- **Your objective**
Print all entries precisely as they are written.

Pixel coordinate grounding data:
· · · · · · ·
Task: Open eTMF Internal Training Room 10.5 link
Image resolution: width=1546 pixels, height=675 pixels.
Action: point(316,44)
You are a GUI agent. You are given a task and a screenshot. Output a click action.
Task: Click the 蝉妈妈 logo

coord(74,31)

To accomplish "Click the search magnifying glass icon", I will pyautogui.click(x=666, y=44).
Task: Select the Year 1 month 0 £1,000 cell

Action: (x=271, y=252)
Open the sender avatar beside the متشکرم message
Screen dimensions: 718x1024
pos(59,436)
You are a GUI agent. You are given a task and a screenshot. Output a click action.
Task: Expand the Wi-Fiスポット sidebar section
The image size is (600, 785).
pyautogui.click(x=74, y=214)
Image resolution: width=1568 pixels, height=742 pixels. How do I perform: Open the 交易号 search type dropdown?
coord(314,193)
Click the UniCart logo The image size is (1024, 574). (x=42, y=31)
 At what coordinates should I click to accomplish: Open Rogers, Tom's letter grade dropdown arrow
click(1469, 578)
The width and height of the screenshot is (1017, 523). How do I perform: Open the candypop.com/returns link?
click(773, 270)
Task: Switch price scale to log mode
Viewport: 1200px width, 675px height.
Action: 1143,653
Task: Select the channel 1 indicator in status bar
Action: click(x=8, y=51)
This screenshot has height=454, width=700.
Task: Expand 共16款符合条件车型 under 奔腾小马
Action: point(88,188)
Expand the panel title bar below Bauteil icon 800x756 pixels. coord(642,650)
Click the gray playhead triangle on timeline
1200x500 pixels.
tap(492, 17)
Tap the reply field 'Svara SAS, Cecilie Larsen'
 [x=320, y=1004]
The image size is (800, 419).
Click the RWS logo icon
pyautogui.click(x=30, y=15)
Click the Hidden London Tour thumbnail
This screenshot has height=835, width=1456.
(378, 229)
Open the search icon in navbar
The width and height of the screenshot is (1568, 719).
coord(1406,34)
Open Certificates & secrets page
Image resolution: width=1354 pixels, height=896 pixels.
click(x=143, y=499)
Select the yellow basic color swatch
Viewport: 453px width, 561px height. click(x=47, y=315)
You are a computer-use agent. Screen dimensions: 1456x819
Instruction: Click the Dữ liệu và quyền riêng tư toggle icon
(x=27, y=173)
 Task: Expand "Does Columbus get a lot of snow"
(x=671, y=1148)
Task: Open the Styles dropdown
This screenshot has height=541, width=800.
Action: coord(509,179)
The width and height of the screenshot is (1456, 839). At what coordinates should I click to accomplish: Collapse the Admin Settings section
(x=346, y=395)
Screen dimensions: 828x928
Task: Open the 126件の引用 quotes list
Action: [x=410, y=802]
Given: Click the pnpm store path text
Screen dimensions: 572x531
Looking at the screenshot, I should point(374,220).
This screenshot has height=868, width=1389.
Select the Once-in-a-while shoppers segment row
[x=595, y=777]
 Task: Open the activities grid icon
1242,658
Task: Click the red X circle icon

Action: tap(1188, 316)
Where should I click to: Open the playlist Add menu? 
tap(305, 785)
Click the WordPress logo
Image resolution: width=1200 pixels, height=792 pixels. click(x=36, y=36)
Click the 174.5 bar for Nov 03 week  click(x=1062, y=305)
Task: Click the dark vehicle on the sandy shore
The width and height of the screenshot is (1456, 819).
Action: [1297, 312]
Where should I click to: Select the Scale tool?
· · · · · · ·
- **Solution to this problem**
Task: Open eTMF Internal Training Room 10.5 link
Image resolution: width=1546 pixels, height=675 pixels.
Action: point(316,44)
You are a GUI agent. You are given a task and a screenshot. Output a click action.
Task: Click the 蝉妈妈 logo

coord(74,31)

To accomplish "Click the search magnifying glass icon", I will pyautogui.click(x=666, y=44).
Task: Select the Year 1 month 0 £1,000 cell

Action: (x=271, y=252)
Open the sender avatar beside the متشکرم message
Screen dimensions: 718x1024
pos(59,436)
You are a GUI agent. You are given a task and a screenshot. Output a click action.
Task: Expand the Wi-Fiスポット sidebar section
The image size is (600, 785).
pyautogui.click(x=74, y=214)
Image resolution: width=1568 pixels, height=742 pixels. How do I perform: Open the 交易号 search type dropdown?
coord(314,193)
Click the UniCart logo The image size is (1024, 574). (x=42, y=31)
 At what coordinates should I click to accomplish: Open Rogers, Tom's letter grade dropdown arrow
click(1469, 578)
The width and height of the screenshot is (1017, 523). How do I perform: Open the candypop.com/returns link?
click(773, 270)
Task: Switch price scale to log mode
Viewport: 1200px width, 675px height.
Action: 1143,653
Task: Select the channel 1 indicator in status bar
Action: click(x=8, y=51)
This screenshot has height=454, width=700.
Task: Expand 共16款符合条件车型 under 奔腾小马
Action: point(88,188)
Expand the panel title bar below Bauteil icon 800x756 pixels. coord(642,650)
Click the gray playhead triangle on timeline
1200x500 pixels.
tap(492, 17)
Tap the reply field 'Svara SAS, Cecilie Larsen'
 [x=320, y=1004]
The image size is (800, 419).
Click the RWS logo icon
pyautogui.click(x=30, y=15)
Click the Hidden London Tour thumbnail
This screenshot has height=835, width=1456.
(378, 229)
Open the search icon in navbar
The width and height of the screenshot is (1568, 719).
coord(1406,34)
Open Certificates & secrets page
Image resolution: width=1354 pixels, height=896 pixels.
click(x=143, y=499)
Select the yellow basic color swatch
Viewport: 453px width, 561px height. click(x=47, y=315)
You are a computer-use agent. Screen dimensions: 1456x819
Instruction: Click the Dữ liệu và quyền riêng tư toggle icon
(x=27, y=173)
 Task: Expand "Does Columbus get a lot of snow"
(x=671, y=1148)
Task: Open the Styles dropdown
This screenshot has height=541, width=800.
Action: coord(509,179)
The width and height of the screenshot is (1456, 839). At what coordinates should I click to accomplish: Collapse the Admin Settings section
(x=346, y=395)
Screen dimensions: 828x928
Task: Open the 126件の引用 quotes list
Action: [x=410, y=802]
Given: Click the pnpm store path text
Screen dimensions: 572x531
Looking at the screenshot, I should point(374,220).
This screenshot has height=868, width=1389.
Select the Once-in-a-while shoppers segment row
[x=595, y=777]
 Task: Open the activities grid icon
1242,658
Task: Click the red X circle icon

Action: tap(1188, 316)
Where should I click to: Open the playlist Add menu? 
tap(305, 785)
Click the WordPress logo
Image resolution: width=1200 pixels, height=792 pixels. click(x=36, y=36)
Click the 174.5 bar for Nov 03 week  click(x=1062, y=305)
Task: Click the dark vehicle on the sandy shore
The width and height of the screenshot is (1456, 819).
Action: [1297, 312]
Where should I click to: Select the Scale tool?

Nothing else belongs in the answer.